Recently I started playing with Nanobot which is a bit like OpenClaw but, in my opinion much better since it is small and simple and have native integration with custom OpenAI APIs providers. I decided to use vLLM because I wanted to use Qwen 3.5 because according to my quick reaserach it is pretty good in such agentic usage and Qwen models are built with integration with SgLang and vLLM frameworks in mind. Also AMD is testing their own drivers and libraries, ROCm on docker images with SgLang and vLLM and Desktop Framework is AMD APU. So all of it since like a good idea since I decided to go with Strix Halo unifies memory architecture for my AI assistant. I bought Desktop Framework motherboard and played with it a little to test models performance on ROCm inside the docker. It was not blazing fast but enough to actually have working solution.

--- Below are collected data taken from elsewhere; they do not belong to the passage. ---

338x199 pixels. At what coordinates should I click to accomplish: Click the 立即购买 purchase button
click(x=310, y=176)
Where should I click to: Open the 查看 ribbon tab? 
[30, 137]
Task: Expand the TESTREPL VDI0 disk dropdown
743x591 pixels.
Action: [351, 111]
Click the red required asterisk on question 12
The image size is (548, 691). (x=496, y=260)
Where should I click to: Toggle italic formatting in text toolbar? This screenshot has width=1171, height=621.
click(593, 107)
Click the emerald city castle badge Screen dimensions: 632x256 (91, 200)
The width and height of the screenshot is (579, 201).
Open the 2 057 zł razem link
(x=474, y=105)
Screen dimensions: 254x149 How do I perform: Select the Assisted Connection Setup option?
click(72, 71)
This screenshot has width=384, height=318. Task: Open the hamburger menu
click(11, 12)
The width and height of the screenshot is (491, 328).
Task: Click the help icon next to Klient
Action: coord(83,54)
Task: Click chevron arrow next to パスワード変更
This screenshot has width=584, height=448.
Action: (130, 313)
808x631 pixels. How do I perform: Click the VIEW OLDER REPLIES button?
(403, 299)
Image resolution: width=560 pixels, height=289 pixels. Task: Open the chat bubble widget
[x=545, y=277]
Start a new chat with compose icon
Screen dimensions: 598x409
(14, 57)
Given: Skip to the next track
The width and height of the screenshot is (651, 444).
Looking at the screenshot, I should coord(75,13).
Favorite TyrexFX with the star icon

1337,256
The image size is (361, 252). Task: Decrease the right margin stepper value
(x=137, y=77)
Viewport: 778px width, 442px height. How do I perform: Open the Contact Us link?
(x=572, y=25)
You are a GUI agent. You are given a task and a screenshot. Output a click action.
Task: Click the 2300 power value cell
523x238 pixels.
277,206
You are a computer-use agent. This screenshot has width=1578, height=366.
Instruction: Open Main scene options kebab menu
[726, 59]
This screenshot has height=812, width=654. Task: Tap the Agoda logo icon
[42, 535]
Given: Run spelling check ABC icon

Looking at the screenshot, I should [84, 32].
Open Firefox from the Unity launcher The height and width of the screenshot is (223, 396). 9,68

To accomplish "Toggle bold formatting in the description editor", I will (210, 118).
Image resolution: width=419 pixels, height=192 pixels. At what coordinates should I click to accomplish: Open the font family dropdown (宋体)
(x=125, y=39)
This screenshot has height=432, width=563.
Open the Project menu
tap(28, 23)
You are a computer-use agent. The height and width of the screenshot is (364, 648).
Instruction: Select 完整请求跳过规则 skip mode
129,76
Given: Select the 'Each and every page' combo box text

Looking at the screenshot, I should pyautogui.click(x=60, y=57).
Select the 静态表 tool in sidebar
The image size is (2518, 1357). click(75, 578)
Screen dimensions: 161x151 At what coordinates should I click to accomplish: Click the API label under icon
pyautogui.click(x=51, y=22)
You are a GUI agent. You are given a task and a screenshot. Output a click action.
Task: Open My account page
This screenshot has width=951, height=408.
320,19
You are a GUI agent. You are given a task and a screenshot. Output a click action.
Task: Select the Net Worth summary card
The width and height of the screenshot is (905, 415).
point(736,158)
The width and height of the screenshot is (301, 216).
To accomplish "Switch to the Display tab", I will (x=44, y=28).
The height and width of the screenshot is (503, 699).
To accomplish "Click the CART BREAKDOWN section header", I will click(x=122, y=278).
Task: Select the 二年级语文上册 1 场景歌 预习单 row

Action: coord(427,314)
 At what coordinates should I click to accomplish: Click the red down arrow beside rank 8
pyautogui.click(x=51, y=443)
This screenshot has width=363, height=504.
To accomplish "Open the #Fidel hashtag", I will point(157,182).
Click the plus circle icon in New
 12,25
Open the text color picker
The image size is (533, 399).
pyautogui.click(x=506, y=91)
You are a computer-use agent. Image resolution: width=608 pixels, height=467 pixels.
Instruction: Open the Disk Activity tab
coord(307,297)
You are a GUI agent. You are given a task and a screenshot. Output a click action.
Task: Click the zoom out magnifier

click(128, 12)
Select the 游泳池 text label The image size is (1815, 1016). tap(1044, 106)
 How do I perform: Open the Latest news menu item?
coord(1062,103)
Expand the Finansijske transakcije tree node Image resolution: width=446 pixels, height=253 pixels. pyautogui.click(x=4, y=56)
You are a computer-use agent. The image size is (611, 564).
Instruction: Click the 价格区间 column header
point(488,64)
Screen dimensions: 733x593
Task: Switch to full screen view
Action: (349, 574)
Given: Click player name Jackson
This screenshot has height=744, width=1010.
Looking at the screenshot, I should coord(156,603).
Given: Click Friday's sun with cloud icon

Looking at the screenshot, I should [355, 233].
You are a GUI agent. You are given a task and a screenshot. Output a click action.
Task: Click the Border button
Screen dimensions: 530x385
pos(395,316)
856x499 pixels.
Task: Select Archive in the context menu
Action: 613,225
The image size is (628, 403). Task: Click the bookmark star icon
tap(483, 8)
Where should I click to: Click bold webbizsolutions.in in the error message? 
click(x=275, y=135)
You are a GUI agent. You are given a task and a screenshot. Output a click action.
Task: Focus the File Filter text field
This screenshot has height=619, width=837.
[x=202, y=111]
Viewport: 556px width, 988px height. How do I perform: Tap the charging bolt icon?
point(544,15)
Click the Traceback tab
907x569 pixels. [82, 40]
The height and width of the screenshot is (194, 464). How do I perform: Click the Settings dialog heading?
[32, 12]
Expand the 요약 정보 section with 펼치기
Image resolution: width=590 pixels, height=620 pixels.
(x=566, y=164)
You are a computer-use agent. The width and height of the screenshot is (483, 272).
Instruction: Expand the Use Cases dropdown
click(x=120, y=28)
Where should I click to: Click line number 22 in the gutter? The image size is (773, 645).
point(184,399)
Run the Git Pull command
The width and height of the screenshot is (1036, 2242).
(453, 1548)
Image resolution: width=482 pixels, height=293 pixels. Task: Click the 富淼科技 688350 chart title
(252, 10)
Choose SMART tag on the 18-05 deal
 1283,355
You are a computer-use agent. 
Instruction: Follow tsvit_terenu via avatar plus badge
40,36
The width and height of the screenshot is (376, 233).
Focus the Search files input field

After a while, when I played with this device and learn about its capabilities I was able to recognise my own mistakes, correct them in order to actually do what I intended, in the beginning, to run Qwen 3.5 as my agentic model. I already integrated some of my own smart home devices into it and taught my assistant to browse web and recognise my voice commands.

So far it really feels like great experience. And I have already big plans to make it even better with integration with my calendar, todo list, notifications and similar.

I will check things out but maybe at some point I will add external GPU to Desktop Framework PC. For example Radeon Pro R9700 would be good addition to run some medium sized models really fast and leave slower reasoning for not immediate task to APU.

Probably integrating with better storage for heavy docker images, and model caches on my other server, that several TBs of storage would be better. But for that better networking would probably be better. Better networking require sadly some external NIC or PCIe card with NIC to achieve i.e. 10Gb/s speeds. Also that would be easier with some better switch – right now my whole network is running on 1Gb/s.

Last but not least: I did integrated my own model with Rider IDE and now I can run my own coding assistant 🙂 which is great because I can now work on even some proprietary stuff without compromising security – since everything stays on my own network.

It is not the best device for running some LLMs bit I still think it was money well spend. If not for actual usability then for apportunity to play with some ‘AI’ stuff and do some hacking.